President John F. Kennedy, unsettled by the technical surprises, worried that lingering radiation from nuclear blasts would endanger astronauts. In September 1962, he canceled a take a look at code-named Urraca. The hydrogen bomb was to have been detonated at an altitude of greater than 800 miles — the best of any take a look at explosion, American or Soviet. The following yr, Mr. Kennedy signed a treaty that banned experimental blasts in house.
The scientific world was then making an essential distinction concerning the house detonations that’s absent in most present discussions. It’s that the atomic blasts have speedy, in addition to residual, results.
The preliminary repercussions are greatest identified. A bomb’s rays pace throughout huge distances to provide lightning-like bolts of electrical energy in satellites and ground networks, frying electrical circuits. Specialists name them electromagnetic pulses, or EMP. The pulses turned out the lights in Hawaii.

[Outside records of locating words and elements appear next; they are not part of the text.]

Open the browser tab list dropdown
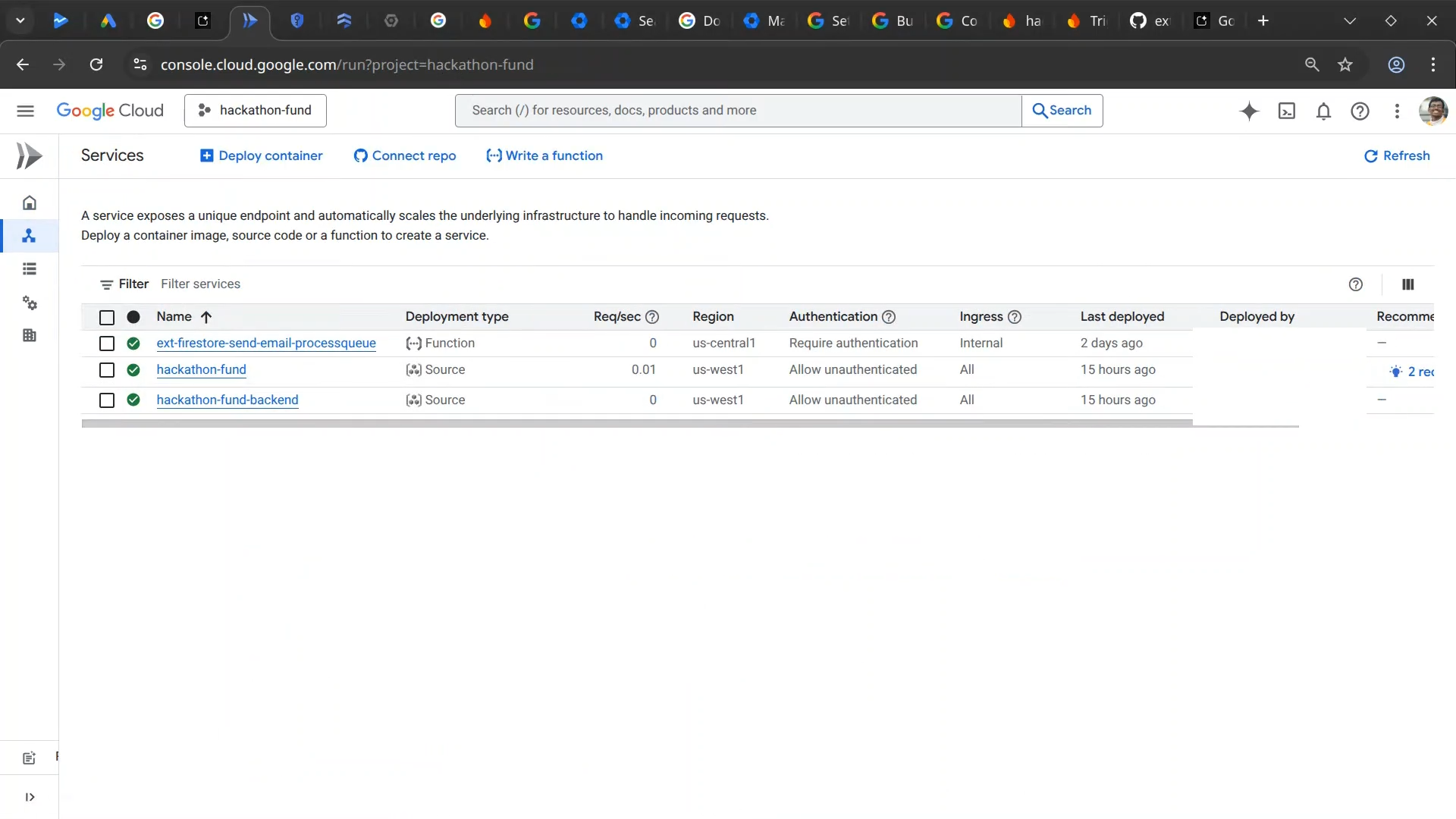Screen dimensions: 1456x819 tap(20, 20)
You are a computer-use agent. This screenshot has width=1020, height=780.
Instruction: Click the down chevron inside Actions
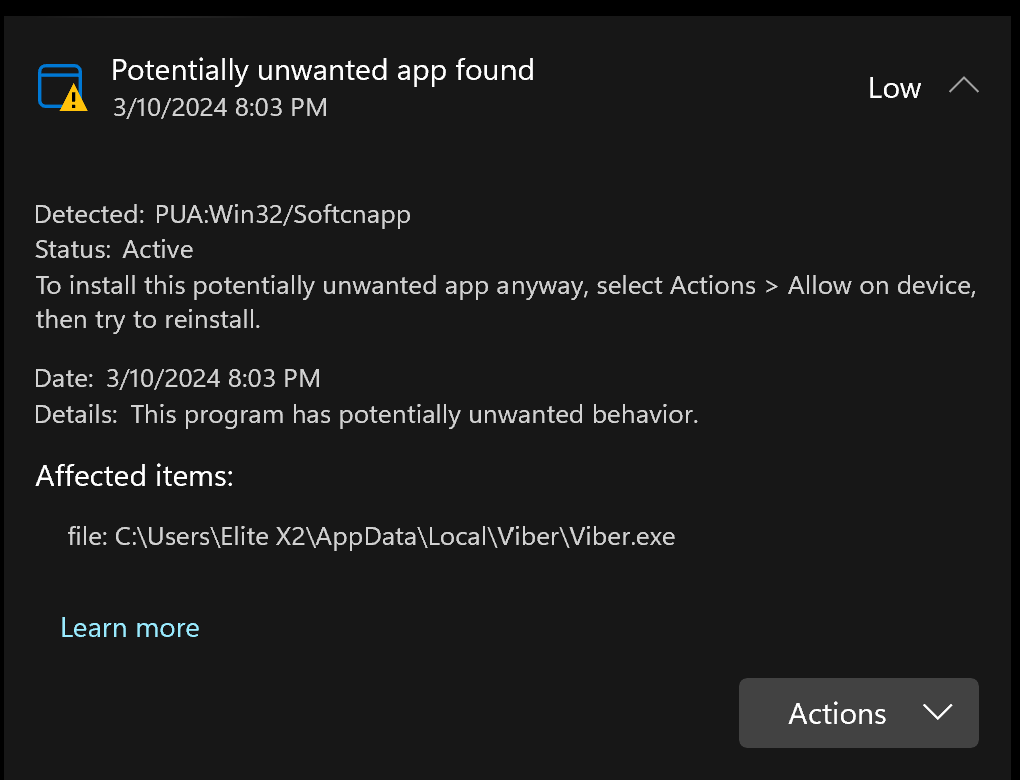[x=937, y=713]
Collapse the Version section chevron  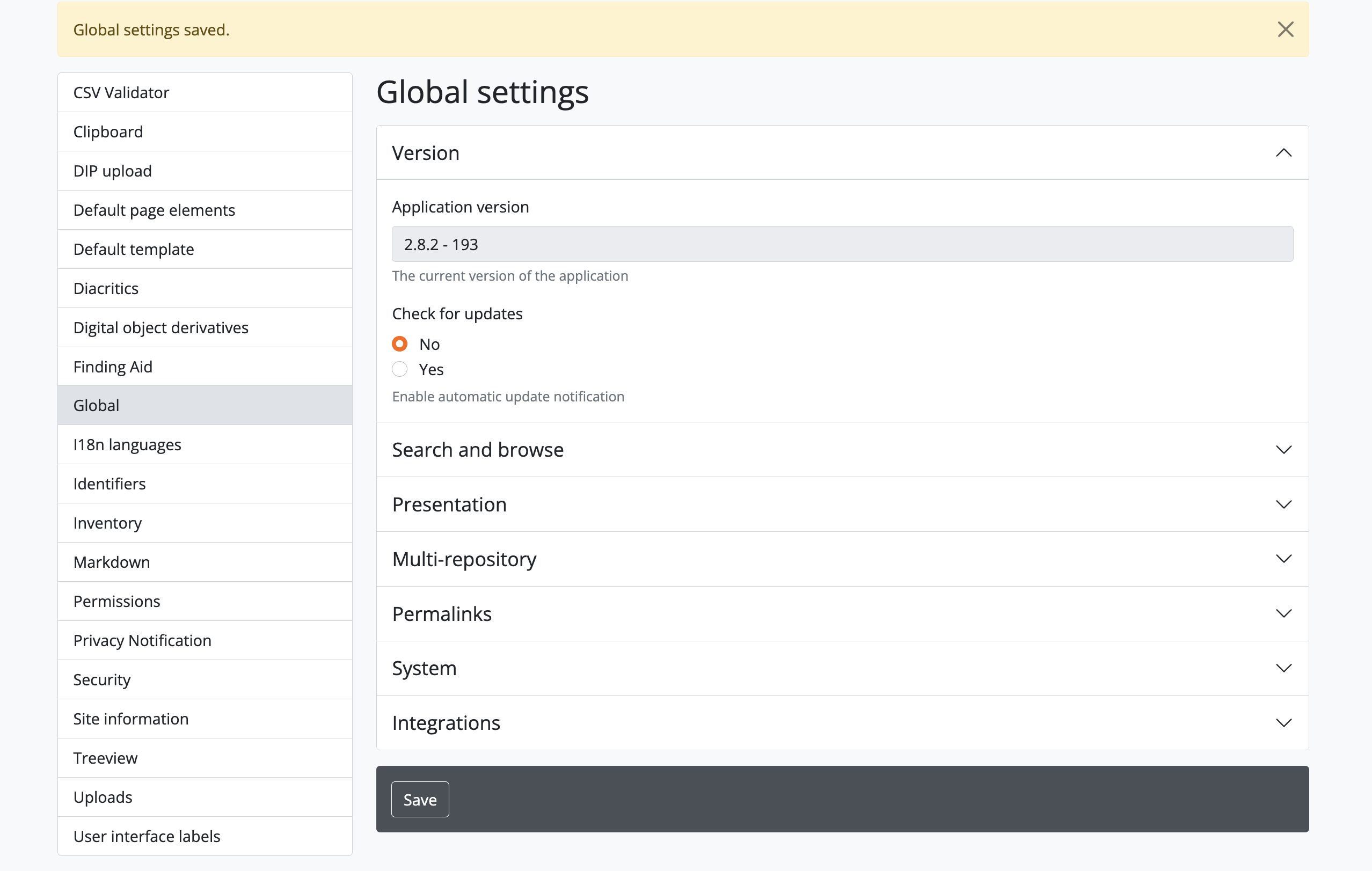pyautogui.click(x=1283, y=152)

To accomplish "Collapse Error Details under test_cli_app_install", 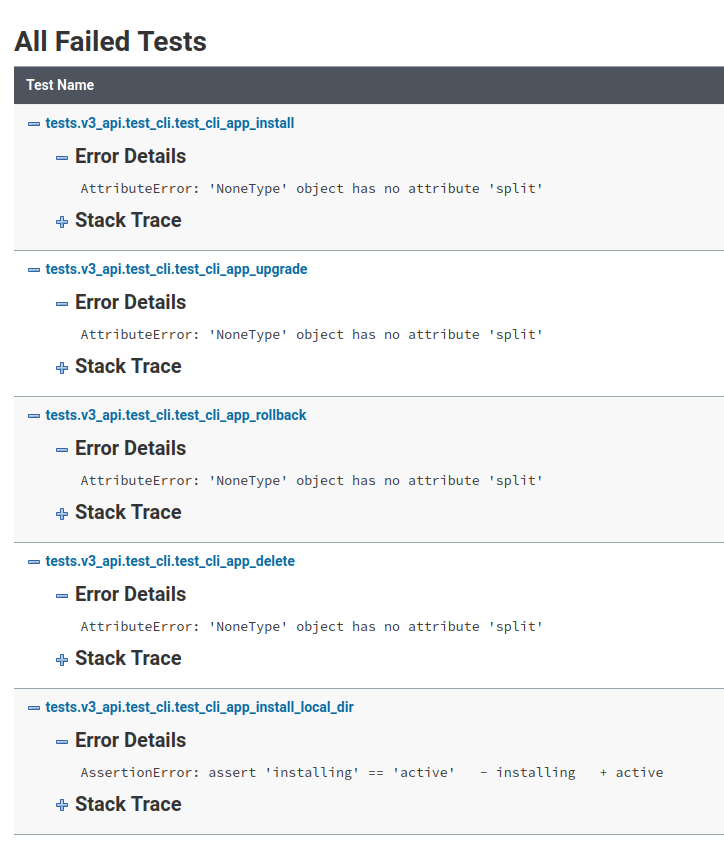I will pyautogui.click(x=62, y=157).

However what caught Mr. Kennedy’s consideration was a longer-term impact — how radioactive particles and charged particles from a nuclear blast pump up the pure, donutlike belts of radiation that encircle the Earth. These belts are intense, however nothing like what they grow to be when amplified by a bomb’s radiation.
The 5 nuclear consultants who authored the 2010 study linked such belt overloading not solely to astronaut dangers but in addition, after the July 1962 take a look at, to main harm to not less than eight satellites. Probably the most well-known casualty was Telstar, the world’s first communications satellite tv for pc.
Over time, I grew involved that the difficult matter was being oversimplified. Fringe teams and hawkish politicians sounded alarms over Russian EMP assaults on the nation’s electrical grid, although they seldom famous the chance to Moscow’s personal spacecraft and astronauts.
Peter Vincent Pry, a former C.I.A. officer, warned in a 2017 report that Moscow was ready for shock EMP assaults that may paralyze the US and wipe out its satellites.
In 2019, President Trump ordered the strengthening of the nation’s EMP defenses. Rick Perry, the secretary of power, said the order “sends a transparent message to adversaries that the US takes this menace significantly.”
Nationwide safety consultants understand how weapons of mass destruction grow to be caught up in cycles of concern that come and go along with the political winds. After a long time of reflecting on the fundamentals of nuclear blasts in house, I’ve come to see the dangers as extraordinarily low to nonexistent as a result of a detonation — as Drs. McDowell, Youthful, Wright, Garwin and others have argued — would hurt not solely the attacked, but in addition the attacker.
“Perhaps the Russians will resolve their astronauts must take one for the homeland,” Dr. McDowell mentioned. “However I believe that Putin, loopy as he’s, just isn’t going to do this.”